- Task item -
Every record must be copied out exactly.

Stored items:
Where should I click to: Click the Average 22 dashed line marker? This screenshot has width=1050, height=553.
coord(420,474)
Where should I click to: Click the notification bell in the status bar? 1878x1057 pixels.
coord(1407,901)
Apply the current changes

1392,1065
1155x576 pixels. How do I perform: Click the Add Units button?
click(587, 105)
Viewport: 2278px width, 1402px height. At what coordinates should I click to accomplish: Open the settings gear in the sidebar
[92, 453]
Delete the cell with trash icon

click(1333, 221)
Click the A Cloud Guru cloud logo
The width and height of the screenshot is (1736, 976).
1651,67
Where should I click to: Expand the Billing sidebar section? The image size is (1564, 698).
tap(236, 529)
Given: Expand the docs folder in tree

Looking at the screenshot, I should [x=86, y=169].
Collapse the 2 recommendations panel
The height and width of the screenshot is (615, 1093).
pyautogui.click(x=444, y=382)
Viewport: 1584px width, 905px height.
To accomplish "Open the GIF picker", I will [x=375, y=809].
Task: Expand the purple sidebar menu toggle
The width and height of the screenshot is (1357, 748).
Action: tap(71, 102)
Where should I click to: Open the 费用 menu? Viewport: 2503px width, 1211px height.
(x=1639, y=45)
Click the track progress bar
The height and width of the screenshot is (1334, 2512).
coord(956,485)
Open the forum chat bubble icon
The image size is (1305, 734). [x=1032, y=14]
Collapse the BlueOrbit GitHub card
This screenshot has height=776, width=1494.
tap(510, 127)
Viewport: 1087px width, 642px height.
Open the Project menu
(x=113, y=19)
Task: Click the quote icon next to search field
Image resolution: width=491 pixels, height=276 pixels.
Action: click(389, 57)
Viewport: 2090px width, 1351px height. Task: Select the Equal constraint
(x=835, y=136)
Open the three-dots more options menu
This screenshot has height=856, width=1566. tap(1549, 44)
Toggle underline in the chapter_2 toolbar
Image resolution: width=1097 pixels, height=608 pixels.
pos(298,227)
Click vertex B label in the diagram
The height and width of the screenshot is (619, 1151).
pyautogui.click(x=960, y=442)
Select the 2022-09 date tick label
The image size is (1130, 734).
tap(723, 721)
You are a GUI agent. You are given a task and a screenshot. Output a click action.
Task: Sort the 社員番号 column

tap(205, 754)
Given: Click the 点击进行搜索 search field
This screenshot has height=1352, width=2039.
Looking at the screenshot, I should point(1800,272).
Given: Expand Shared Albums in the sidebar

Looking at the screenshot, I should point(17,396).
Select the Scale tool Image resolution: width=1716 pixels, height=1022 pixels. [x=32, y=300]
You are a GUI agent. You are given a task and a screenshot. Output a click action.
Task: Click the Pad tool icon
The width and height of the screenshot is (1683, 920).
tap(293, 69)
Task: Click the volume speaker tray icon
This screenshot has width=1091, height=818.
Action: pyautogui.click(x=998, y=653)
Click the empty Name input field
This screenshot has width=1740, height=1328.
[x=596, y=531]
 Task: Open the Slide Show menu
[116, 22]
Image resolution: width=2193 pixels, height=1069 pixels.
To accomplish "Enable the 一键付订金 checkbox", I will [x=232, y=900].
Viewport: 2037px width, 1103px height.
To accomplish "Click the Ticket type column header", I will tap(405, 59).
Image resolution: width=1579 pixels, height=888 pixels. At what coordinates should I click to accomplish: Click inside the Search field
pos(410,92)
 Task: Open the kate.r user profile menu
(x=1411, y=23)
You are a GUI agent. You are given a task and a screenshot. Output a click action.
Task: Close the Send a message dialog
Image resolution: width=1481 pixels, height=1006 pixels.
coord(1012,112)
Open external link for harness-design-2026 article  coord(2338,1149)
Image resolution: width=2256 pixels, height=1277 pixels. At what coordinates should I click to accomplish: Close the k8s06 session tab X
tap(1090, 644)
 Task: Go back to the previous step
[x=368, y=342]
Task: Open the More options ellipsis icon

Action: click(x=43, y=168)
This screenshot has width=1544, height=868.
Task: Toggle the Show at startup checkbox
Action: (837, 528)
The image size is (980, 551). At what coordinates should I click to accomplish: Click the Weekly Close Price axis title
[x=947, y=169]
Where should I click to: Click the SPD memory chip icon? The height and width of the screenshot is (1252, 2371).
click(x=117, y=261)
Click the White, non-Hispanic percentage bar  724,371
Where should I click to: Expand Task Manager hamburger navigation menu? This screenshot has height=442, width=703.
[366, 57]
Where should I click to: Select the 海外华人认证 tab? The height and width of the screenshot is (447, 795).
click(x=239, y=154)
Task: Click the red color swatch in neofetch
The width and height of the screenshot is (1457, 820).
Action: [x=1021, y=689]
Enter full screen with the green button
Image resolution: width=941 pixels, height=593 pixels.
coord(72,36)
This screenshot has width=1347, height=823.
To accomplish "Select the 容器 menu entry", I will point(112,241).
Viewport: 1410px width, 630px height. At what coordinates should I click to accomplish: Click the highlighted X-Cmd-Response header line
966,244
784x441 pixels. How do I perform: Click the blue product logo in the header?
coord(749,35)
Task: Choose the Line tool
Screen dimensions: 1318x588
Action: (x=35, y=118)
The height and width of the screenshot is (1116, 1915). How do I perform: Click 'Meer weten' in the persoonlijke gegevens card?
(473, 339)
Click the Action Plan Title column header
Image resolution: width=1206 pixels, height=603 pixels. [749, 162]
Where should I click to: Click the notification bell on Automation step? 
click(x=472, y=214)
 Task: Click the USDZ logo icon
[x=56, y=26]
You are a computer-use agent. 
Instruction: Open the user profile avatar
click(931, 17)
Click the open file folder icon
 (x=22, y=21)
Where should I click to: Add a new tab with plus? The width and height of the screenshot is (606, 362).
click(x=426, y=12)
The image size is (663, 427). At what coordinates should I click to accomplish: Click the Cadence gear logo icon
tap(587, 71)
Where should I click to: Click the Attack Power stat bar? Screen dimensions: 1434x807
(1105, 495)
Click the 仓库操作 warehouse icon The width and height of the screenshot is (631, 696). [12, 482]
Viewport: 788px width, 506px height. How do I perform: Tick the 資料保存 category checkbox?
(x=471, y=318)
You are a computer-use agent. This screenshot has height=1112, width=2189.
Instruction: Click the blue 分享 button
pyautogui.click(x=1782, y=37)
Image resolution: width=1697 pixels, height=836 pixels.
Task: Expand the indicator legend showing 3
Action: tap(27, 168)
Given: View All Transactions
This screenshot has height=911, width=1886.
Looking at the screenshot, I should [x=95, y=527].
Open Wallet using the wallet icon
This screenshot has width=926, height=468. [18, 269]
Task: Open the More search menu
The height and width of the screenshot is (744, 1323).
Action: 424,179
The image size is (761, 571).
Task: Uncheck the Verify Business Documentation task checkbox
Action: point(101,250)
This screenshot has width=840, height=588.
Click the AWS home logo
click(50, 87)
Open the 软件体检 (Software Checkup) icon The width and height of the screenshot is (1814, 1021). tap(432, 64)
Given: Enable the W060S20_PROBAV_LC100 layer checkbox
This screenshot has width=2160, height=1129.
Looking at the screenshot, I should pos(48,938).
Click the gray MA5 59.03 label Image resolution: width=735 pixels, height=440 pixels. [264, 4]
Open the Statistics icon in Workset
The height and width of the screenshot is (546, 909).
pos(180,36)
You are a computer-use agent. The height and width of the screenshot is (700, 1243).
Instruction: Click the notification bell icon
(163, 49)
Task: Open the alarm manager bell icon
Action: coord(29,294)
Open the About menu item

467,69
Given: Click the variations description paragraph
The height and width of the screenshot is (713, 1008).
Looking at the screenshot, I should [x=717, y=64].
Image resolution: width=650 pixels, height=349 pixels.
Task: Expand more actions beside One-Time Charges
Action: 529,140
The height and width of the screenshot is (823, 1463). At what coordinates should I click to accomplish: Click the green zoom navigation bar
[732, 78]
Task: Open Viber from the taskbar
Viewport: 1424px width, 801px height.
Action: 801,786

- Worked solution -
Where should I click to: Click the Average 22 dashed line marker? This screenshot has width=1050, height=553.
coord(420,474)
Where should I click to: Click the notification bell in the status bar? 1878x1057 pixels.
coord(1407,901)
Apply the current changes

1392,1065
1155x576 pixels. How do I perform: Click the Add Units button?
click(587, 105)
Viewport: 2278px width, 1402px height. At what coordinates should I click to accomplish: Open the settings gear in the sidebar
[92, 453]
Delete the cell with trash icon

click(1333, 221)
Click the A Cloud Guru cloud logo
The width and height of the screenshot is (1736, 976).
1651,67
Where should I click to: Expand the Billing sidebar section? The image size is (1564, 698).
tap(236, 529)
Given: Expand the docs folder in tree

Looking at the screenshot, I should [x=86, y=169].
Collapse the 2 recommendations panel
The height and width of the screenshot is (615, 1093).
pyautogui.click(x=444, y=382)
Viewport: 1584px width, 905px height.
To accomplish "Open the GIF picker", I will [x=375, y=809].
Task: Expand the purple sidebar menu toggle
The width and height of the screenshot is (1357, 748).
Action: tap(71, 102)
Where should I click to: Open the 费用 menu? Viewport: 2503px width, 1211px height.
(x=1639, y=45)
Click the track progress bar
The height and width of the screenshot is (1334, 2512).
coord(956,485)
Open the forum chat bubble icon
The image size is (1305, 734). [x=1032, y=14]
Collapse the BlueOrbit GitHub card
This screenshot has height=776, width=1494.
tap(510, 127)
Viewport: 1087px width, 642px height.
Open the Project menu
(x=113, y=19)
Task: Click the quote icon next to search field
Image resolution: width=491 pixels, height=276 pixels.
Action: click(389, 57)
Viewport: 2090px width, 1351px height. Task: Select the Equal constraint
(x=835, y=136)
Open the three-dots more options menu
This screenshot has height=856, width=1566. tap(1549, 44)
Toggle underline in the chapter_2 toolbar
Image resolution: width=1097 pixels, height=608 pixels.
pos(298,227)
Click vertex B label in the diagram
The height and width of the screenshot is (619, 1151).
pyautogui.click(x=960, y=442)
Select the 2022-09 date tick label
The image size is (1130, 734).
tap(723, 721)
You are a GUI agent. You are given a task and a screenshot. Output a click action.
Task: Sort the 社員番号 column

tap(205, 754)
Given: Click the 点击进行搜索 search field
This screenshot has height=1352, width=2039.
Looking at the screenshot, I should point(1800,272).
Given: Expand Shared Albums in the sidebar

Looking at the screenshot, I should point(17,396).
Select the Scale tool Image resolution: width=1716 pixels, height=1022 pixels. [x=32, y=300]
You are a GUI agent. You are given a task and a screenshot. Output a click action.
Task: Click the Pad tool icon
The width and height of the screenshot is (1683, 920).
tap(293, 69)
Task: Click the volume speaker tray icon
This screenshot has width=1091, height=818.
Action: pyautogui.click(x=998, y=653)
Click the empty Name input field
This screenshot has width=1740, height=1328.
[x=596, y=531]
 Task: Open the Slide Show menu
[116, 22]
Image resolution: width=2193 pixels, height=1069 pixels.
To accomplish "Enable the 一键付订金 checkbox", I will [x=232, y=900].
Viewport: 2037px width, 1103px height.
To accomplish "Click the Ticket type column header", I will tap(405, 59).
Image resolution: width=1579 pixels, height=888 pixels. At what coordinates should I click to accomplish: Click inside the Search field
pos(410,92)
 Task: Open the kate.r user profile menu
(x=1411, y=23)
You are a GUI agent. You are given a task and a screenshot. Output a click action.
Task: Close the Send a message dialog
Image resolution: width=1481 pixels, height=1006 pixels.
coord(1012,112)
Open external link for harness-design-2026 article  coord(2338,1149)
Image resolution: width=2256 pixels, height=1277 pixels. At what coordinates should I click to accomplish: Close the k8s06 session tab X
tap(1090, 644)
 Task: Go back to the previous step
[x=368, y=342]
Task: Open the More options ellipsis icon

Action: click(x=43, y=168)
This screenshot has width=1544, height=868.
Task: Toggle the Show at startup checkbox
Action: (837, 528)
The image size is (980, 551). At what coordinates should I click to accomplish: Click the Weekly Close Price axis title
[x=947, y=169]
Where should I click to: Click the SPD memory chip icon? The height and width of the screenshot is (1252, 2371).
click(x=117, y=261)
Click the White, non-Hispanic percentage bar  724,371
Where should I click to: Expand Task Manager hamburger navigation menu? This screenshot has height=442, width=703.
[366, 57]
Where should I click to: Select the 海外华人认证 tab? The height and width of the screenshot is (447, 795).
click(x=239, y=154)
Task: Click the red color swatch in neofetch
The width and height of the screenshot is (1457, 820).
Action: [x=1021, y=689]
Enter full screen with the green button
Image resolution: width=941 pixels, height=593 pixels.
coord(72,36)
This screenshot has width=1347, height=823.
To accomplish "Select the 容器 menu entry", I will point(112,241).
Viewport: 1410px width, 630px height. At what coordinates should I click to accomplish: Click the highlighted X-Cmd-Response header line
966,244
784x441 pixels. How do I perform: Click the blue product logo in the header?
coord(749,35)
Task: Choose the Line tool
Screen dimensions: 1318x588
Action: (x=35, y=118)
The height and width of the screenshot is (1116, 1915). How do I perform: Click 'Meer weten' in the persoonlijke gegevens card?
(473, 339)
Click the Action Plan Title column header
Image resolution: width=1206 pixels, height=603 pixels. [749, 162]
Where should I click to: Click the notification bell on Automation step? 
click(x=472, y=214)
 Task: Click the USDZ logo icon
[x=56, y=26]
You are a computer-use agent. 
Instruction: Open the user profile avatar
click(931, 17)
Click the open file folder icon
 (x=22, y=21)
Where should I click to: Add a new tab with plus? The width and height of the screenshot is (606, 362).
click(x=426, y=12)
The image size is (663, 427). At what coordinates should I click to accomplish: Click the Cadence gear logo icon
tap(587, 71)
Where should I click to: Click the Attack Power stat bar? Screen dimensions: 1434x807
(1105, 495)
Click the 仓库操作 warehouse icon The width and height of the screenshot is (631, 696). [12, 482]
Viewport: 788px width, 506px height. How do I perform: Tick the 資料保存 category checkbox?
(x=471, y=318)
You are a computer-use agent. This screenshot has height=1112, width=2189.
Instruction: Click the blue 分享 button
pyautogui.click(x=1782, y=37)
Image resolution: width=1697 pixels, height=836 pixels.
Task: Expand the indicator legend showing 3
Action: tap(27, 168)
Given: View All Transactions
This screenshot has height=911, width=1886.
Looking at the screenshot, I should [x=95, y=527].
Open Wallet using the wallet icon
This screenshot has width=926, height=468. [18, 269]
Task: Open the More search menu
The height and width of the screenshot is (744, 1323).
Action: 424,179
The image size is (761, 571).
Task: Uncheck the Verify Business Documentation task checkbox
Action: point(101,250)
This screenshot has width=840, height=588.
Click the AWS home logo
click(50, 87)
Open the 软件体检 (Software Checkup) icon The width and height of the screenshot is (1814, 1021). tap(432, 64)
Given: Enable the W060S20_PROBAV_LC100 layer checkbox
This screenshot has width=2160, height=1129.
Looking at the screenshot, I should pos(48,938).
Click the gray MA5 59.03 label Image resolution: width=735 pixels, height=440 pixels. [264, 4]
Open the Statistics icon in Workset
The height and width of the screenshot is (546, 909).
pos(180,36)
You are a computer-use agent. The height and width of the screenshot is (700, 1243).
Instruction: Click the notification bell icon
(163, 49)
Task: Open the alarm manager bell icon
Action: coord(29,294)
Open the About menu item

467,69
Given: Click the variations description paragraph
The height and width of the screenshot is (713, 1008).
Looking at the screenshot, I should [x=717, y=64].
Image resolution: width=650 pixels, height=349 pixels.
Task: Expand more actions beside One-Time Charges
Action: 529,140
The height and width of the screenshot is (823, 1463). At what coordinates should I click to accomplish: Click the green zoom navigation bar
[732, 78]
Task: Open Viber from the taskbar
Viewport: 1424px width, 801px height.
Action: 801,786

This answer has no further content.